Heart attack gets Curtis where “Spats” Columbo couldn’t all those decades ago

There have been many attempts throughout the years to use the Feb. 14, 1929 slayings of seven men at a Lincoln Park neighborhood garage on film and television. Yet I have to admit that my favorite take on the “St. Valentine” massacre by the Capone mob was a silly little farce that showed us just how ugly of women actors Tony Curtis and Jack Lemmon would have made.

I’m referring to the 1959 film “Some Like It Hot,” which I must admit was the thought that popped into my mind when I learned that Curtis died this week at his home near Las Vegas. He was 85. Funeral services will be held Monday.

THAT WAS THE comedy that had Curtis and Lemmon playing the part of down-on-their-luck musicians who, while on their way to get a car so they could get to Urbana so they could play at a University of Illinois frat party, happen to witness the slaying of the seven men.

Which had mob boss “Spats” Columbo (played by the legendary actor George Raft, who made a career of playing gangsters) put out a hit on both of them. The film, then, tells the story of the wacky antics they resort to so as to avoid getting gunned down by gangsters.

That included joining an all-girl band (Sweet Sue and her Society Syncopaters), joining them on board a train ride to Florida where they play at a resort.

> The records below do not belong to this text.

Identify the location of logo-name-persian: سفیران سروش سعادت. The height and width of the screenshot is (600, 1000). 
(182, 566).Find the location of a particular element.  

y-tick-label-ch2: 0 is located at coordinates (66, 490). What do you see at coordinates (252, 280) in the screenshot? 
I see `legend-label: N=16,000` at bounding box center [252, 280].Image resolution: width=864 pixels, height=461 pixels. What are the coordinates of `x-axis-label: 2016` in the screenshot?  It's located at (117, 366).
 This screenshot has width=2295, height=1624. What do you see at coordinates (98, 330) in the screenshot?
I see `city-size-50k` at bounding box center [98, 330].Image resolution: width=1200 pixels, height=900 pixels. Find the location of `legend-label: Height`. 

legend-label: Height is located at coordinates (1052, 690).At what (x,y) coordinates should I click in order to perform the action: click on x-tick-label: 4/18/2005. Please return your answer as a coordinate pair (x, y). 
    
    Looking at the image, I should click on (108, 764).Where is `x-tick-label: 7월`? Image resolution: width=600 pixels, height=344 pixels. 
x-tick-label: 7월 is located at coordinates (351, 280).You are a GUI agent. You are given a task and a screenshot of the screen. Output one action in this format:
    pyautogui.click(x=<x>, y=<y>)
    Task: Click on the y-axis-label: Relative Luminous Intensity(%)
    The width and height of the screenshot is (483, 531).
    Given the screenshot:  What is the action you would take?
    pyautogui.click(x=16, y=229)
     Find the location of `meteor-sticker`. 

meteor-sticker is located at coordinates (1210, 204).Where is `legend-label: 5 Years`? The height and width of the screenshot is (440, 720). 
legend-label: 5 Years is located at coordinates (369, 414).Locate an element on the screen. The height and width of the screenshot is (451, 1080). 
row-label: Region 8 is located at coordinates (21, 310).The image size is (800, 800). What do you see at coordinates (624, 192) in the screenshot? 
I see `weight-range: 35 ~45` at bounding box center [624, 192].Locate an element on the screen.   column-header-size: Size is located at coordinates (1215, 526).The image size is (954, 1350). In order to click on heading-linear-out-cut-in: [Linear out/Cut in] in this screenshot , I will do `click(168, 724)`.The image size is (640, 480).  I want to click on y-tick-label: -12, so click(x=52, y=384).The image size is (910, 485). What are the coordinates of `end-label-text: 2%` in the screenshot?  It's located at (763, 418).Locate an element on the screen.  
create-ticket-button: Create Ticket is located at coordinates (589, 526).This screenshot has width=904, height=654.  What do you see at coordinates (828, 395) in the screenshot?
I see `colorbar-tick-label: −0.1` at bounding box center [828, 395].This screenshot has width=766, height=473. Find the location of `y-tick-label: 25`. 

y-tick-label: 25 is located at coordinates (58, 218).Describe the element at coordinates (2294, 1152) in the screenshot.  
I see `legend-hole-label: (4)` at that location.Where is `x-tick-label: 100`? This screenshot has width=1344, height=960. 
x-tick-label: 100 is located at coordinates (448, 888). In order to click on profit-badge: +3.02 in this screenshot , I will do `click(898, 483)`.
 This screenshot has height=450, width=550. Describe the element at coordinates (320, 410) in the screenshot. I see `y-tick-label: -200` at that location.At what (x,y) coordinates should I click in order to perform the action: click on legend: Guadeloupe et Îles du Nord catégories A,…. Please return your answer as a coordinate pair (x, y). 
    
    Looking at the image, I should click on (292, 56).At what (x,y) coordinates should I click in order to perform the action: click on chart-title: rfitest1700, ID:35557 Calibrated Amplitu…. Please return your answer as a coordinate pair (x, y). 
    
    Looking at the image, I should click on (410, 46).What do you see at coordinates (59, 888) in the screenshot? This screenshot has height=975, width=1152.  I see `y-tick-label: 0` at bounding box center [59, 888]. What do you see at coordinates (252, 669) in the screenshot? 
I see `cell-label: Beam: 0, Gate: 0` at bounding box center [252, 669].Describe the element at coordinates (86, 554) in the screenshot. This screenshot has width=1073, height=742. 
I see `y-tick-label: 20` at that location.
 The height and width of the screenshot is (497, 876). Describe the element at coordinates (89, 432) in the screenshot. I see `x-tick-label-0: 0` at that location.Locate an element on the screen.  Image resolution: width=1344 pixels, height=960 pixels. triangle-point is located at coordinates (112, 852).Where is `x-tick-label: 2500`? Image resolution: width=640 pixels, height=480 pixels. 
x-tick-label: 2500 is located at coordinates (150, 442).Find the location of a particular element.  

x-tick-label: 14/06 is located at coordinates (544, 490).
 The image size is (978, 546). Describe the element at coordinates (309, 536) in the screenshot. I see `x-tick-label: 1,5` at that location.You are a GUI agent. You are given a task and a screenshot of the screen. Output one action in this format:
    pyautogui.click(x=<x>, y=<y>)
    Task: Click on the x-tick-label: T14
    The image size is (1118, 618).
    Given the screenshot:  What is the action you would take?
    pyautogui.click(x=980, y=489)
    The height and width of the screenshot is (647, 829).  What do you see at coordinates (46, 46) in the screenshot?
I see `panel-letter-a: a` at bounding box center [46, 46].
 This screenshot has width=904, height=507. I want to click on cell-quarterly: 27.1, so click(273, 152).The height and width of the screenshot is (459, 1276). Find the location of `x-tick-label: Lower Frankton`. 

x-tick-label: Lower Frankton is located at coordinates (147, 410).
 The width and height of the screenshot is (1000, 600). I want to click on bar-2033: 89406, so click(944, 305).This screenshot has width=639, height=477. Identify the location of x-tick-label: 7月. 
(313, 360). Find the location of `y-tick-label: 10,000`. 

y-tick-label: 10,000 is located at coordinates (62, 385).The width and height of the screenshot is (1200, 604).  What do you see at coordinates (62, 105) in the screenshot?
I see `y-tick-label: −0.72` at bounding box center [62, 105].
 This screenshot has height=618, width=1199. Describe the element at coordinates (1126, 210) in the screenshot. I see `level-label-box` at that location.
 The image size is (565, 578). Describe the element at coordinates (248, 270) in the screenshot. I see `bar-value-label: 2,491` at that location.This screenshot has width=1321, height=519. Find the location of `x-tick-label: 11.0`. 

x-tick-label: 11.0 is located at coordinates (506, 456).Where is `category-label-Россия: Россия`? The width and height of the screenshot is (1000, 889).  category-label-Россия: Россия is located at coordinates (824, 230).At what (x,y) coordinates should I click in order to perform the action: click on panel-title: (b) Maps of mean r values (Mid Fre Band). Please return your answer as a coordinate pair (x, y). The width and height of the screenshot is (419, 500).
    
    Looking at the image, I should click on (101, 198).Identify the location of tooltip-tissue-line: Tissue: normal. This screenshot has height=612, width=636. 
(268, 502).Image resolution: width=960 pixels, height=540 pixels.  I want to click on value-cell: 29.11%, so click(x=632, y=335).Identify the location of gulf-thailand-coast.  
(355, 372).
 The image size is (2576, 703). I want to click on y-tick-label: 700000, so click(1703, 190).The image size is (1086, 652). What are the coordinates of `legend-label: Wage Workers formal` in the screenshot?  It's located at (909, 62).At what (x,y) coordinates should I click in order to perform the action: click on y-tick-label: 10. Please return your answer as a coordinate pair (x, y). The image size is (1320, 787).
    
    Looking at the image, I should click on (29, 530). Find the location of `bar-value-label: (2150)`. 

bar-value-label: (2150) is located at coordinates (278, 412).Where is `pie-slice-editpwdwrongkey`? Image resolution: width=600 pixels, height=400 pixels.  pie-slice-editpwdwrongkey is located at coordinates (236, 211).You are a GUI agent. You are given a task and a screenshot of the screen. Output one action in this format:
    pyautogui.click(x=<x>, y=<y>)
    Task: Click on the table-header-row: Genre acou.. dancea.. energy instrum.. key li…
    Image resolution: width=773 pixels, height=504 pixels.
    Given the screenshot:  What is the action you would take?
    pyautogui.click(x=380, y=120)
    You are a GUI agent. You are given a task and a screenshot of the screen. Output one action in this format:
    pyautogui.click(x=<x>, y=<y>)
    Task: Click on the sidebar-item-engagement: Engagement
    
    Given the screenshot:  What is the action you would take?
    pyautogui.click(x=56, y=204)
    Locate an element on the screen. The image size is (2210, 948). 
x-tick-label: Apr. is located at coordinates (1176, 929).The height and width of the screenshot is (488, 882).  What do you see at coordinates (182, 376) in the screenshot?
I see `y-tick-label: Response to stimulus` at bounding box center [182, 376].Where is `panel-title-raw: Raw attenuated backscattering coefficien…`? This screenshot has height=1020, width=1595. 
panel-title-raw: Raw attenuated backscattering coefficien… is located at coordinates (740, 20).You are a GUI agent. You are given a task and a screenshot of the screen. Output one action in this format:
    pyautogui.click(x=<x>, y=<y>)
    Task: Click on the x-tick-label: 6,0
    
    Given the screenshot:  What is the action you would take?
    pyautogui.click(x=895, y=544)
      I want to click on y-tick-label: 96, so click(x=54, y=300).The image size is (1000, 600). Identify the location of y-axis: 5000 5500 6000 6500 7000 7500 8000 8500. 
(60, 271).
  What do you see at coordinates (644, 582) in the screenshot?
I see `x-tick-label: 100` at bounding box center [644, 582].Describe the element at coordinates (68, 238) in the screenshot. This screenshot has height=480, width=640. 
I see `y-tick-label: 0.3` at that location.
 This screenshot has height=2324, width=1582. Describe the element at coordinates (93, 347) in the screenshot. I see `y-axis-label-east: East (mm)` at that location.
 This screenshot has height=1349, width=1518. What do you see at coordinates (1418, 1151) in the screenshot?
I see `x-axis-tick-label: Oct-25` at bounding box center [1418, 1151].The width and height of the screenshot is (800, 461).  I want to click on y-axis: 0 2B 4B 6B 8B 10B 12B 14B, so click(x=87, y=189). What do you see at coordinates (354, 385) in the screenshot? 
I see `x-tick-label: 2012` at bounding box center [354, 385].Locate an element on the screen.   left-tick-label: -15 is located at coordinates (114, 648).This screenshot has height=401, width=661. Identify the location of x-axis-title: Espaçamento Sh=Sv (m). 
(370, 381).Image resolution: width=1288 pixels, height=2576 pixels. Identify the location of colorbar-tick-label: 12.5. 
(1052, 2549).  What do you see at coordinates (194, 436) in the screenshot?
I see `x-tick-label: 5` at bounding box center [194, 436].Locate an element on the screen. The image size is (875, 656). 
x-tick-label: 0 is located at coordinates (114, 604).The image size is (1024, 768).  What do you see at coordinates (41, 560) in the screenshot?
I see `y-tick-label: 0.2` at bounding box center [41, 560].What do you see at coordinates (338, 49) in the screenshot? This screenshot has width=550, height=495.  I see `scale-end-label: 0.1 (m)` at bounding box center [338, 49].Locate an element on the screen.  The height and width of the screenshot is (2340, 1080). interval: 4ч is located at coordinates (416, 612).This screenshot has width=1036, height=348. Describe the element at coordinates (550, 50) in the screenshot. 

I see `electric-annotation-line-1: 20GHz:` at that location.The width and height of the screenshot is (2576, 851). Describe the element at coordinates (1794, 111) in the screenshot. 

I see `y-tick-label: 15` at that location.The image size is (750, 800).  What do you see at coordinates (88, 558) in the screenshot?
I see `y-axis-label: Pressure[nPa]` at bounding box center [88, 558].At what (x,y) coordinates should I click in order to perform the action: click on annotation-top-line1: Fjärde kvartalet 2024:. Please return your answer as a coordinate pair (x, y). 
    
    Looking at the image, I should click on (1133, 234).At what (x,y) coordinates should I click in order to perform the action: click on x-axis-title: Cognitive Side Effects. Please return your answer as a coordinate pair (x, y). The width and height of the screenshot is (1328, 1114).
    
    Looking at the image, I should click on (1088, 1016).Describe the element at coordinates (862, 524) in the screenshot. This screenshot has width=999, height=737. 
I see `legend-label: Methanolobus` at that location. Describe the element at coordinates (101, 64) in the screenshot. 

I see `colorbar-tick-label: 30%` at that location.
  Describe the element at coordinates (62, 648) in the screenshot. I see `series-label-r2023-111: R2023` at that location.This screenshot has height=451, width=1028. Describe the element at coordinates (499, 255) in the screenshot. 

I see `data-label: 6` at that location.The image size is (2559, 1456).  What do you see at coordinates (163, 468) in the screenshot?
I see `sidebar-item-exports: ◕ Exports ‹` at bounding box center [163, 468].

It is there that Curtis in drag meets up with Marilyn Monroe’s “Sugar Kane,” whom even all these decades later remains as sexy a presence as ever. Although anyone who dismisses her as an untalented actress has never seen this film.

This could have easily been a forgettable film about a lecherous perv stuck wearing a dress. Instead, it becomes a laughable farce. Personally, it is a film I pop into the DVD player whenever I need a chuckle.

AS FOR THOSE who think “Caddyshack” is a funny film for the ages, I’d argue that you have never watched “Some Like It Hot.” If you had (and if you have any sense), you’d realize how over-rated that film has become.

Now I know that this film offers nothing in the way of fact or history in terms of telling of Chicago back in the 1920s, or the famous slaying at 2122 N. Clark St. Of course, a lot of the films that put on pretentions of telling us the “true” story manage to mix in fictional elements – including 1967 self-titled film directed by Roger Corman (and starring actor Jason Robards, which always makes me wonder when did Ben Bradlee become Al Capone?).

In fact, it is only those first few minutes that are even set in a fictional Chicago. Once their train leaves Union Station, the rest of the film is either train-set or Florida set.

But it is because of that, I think, that the film remains entertaining all these years later – instead of deteriorating into a period piece that becomes unwatchable in the 21st Century (which is pretty much what I think of the 1931 film, “The Front Page”).

NOW I KNOW that Curtis’ career consists of much more than this one film released 51 years ago. I’m sure there are those who will claim that his performance as Joe/Josephine/Junior was not even the highlight of his career.

But like I wrote earlier, it was the film I thought of when hearing of Curtis’ demise. Considering that “Some Like It Hot” was chosen in 2000 as the greatest comedy of all-time by the American Film Institute, I can’t be alone with my sentiment.

So there is a part of me that now wants to give another viewing to the film, which in my opinion has the funniest final line of dialogue of any film ever.

Actor Joe E. Brown’s Osgood Fielding III telling Lemmon’s “Daphne” that “Nobody’s perfect” in response to his revelation that they can’t get married because she’s really “a man” never fails to crack me up.